_EXTRACTED INFORMATION_:
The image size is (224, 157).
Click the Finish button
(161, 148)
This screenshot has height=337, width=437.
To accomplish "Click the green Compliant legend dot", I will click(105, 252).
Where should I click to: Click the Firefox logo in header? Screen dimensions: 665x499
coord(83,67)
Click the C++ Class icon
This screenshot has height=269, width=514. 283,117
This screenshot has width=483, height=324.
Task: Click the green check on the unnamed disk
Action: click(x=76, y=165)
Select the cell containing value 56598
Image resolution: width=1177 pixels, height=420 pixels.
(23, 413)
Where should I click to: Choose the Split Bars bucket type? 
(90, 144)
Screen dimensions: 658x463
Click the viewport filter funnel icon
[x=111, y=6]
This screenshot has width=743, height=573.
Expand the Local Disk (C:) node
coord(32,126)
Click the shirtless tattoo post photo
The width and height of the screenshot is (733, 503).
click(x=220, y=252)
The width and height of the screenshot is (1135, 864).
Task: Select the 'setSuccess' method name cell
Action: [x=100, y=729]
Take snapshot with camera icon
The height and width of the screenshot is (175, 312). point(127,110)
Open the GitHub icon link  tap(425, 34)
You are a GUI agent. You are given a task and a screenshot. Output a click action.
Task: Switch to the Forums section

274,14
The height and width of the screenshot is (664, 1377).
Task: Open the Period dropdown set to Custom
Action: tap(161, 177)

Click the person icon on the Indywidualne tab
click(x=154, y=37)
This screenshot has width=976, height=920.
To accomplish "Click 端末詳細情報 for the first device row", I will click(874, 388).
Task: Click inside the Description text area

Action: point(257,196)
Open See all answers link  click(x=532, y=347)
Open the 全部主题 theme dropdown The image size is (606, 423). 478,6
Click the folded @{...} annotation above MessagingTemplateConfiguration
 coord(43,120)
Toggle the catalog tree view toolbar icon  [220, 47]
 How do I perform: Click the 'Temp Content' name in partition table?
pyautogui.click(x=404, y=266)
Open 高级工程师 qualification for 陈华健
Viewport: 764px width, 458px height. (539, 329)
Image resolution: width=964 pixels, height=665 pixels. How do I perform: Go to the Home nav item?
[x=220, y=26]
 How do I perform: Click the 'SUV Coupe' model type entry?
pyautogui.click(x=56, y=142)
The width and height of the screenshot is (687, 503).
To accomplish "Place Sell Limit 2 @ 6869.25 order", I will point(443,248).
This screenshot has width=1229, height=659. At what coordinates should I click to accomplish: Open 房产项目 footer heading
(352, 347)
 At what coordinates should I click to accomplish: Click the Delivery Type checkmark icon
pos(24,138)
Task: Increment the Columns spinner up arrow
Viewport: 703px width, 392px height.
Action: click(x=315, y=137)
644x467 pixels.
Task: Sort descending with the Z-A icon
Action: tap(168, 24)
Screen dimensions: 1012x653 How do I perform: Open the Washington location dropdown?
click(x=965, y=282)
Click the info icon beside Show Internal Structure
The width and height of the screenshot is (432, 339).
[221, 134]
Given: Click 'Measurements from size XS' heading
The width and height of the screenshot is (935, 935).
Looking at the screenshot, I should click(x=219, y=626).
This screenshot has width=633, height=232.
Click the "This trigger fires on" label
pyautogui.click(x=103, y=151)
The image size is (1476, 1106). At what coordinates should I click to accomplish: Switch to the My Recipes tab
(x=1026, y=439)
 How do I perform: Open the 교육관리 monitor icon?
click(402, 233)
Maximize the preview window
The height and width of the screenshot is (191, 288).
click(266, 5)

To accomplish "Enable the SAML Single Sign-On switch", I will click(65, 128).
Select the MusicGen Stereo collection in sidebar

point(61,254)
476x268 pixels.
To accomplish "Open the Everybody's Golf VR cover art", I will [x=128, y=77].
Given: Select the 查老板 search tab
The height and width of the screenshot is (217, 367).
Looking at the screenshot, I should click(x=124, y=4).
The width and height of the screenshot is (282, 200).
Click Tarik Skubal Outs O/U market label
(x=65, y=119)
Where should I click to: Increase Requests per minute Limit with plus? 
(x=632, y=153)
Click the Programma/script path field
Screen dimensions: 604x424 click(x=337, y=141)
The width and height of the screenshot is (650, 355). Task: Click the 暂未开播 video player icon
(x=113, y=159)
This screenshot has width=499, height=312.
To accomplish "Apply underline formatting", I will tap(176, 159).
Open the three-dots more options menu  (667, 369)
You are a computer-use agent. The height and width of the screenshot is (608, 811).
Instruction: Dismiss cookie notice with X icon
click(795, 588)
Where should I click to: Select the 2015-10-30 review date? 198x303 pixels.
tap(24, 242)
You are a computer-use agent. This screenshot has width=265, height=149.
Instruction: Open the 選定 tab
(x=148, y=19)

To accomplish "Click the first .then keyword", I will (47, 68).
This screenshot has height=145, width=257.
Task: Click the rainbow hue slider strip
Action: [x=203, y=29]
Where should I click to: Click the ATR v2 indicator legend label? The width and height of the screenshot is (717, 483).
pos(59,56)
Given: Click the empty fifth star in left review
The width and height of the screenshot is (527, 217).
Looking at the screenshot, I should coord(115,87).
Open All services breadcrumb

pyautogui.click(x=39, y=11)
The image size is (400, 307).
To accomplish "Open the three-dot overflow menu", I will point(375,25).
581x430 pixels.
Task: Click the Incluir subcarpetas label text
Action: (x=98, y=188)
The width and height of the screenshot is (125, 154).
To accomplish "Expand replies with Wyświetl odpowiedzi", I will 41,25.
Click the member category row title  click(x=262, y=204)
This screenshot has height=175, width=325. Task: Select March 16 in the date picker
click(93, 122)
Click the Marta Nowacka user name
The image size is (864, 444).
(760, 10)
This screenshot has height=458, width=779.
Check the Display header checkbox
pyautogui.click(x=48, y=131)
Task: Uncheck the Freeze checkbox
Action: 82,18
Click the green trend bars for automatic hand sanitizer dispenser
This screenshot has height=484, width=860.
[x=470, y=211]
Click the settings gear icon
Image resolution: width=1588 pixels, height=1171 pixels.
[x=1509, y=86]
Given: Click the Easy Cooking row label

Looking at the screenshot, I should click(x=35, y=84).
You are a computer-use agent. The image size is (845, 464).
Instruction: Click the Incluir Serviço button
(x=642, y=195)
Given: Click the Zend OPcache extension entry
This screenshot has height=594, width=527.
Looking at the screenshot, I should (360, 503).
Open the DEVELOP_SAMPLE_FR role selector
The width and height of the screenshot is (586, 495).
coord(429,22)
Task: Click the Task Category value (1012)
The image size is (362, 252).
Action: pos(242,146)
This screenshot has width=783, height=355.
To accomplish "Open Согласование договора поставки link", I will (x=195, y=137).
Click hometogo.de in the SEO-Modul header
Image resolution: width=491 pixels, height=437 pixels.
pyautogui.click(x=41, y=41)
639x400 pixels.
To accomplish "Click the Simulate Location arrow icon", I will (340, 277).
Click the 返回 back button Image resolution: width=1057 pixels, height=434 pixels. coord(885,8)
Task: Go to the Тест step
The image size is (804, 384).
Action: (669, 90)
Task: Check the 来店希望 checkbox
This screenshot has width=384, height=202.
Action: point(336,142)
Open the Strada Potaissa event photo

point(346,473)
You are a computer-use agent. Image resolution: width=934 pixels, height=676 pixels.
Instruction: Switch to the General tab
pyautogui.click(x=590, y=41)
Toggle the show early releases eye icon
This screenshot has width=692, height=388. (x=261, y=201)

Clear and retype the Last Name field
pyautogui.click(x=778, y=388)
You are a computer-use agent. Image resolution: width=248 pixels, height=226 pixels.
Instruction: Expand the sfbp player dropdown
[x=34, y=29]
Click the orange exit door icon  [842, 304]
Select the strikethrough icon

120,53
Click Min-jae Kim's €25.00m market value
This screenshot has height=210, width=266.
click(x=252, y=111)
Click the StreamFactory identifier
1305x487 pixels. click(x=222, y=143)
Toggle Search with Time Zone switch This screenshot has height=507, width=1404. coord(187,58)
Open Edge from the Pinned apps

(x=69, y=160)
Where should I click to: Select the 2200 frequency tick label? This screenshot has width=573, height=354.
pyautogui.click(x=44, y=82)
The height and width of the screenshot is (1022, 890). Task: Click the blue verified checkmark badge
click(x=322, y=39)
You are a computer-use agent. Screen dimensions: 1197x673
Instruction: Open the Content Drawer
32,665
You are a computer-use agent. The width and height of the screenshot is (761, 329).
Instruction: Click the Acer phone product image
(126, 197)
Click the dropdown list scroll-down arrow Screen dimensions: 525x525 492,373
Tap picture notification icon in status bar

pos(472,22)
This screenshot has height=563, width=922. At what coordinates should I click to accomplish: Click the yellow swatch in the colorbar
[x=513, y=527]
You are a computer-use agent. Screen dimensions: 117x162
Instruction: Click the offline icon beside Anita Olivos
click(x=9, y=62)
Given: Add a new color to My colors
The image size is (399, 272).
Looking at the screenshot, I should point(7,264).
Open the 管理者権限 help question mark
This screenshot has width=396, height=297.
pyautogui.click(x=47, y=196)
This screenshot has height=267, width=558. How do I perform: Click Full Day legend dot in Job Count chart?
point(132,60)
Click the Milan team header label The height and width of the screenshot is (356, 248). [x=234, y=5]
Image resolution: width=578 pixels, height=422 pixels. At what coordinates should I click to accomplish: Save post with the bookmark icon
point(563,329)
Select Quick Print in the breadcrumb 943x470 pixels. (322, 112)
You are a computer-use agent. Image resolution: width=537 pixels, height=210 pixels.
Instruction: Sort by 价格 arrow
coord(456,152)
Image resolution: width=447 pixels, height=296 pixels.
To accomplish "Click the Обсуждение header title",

_PROBLEM DESCRIPTION_: Each line of the records above that contains the word "computer" should be counted; give the resulting number without further words.

_RESPONSE AREA_: 9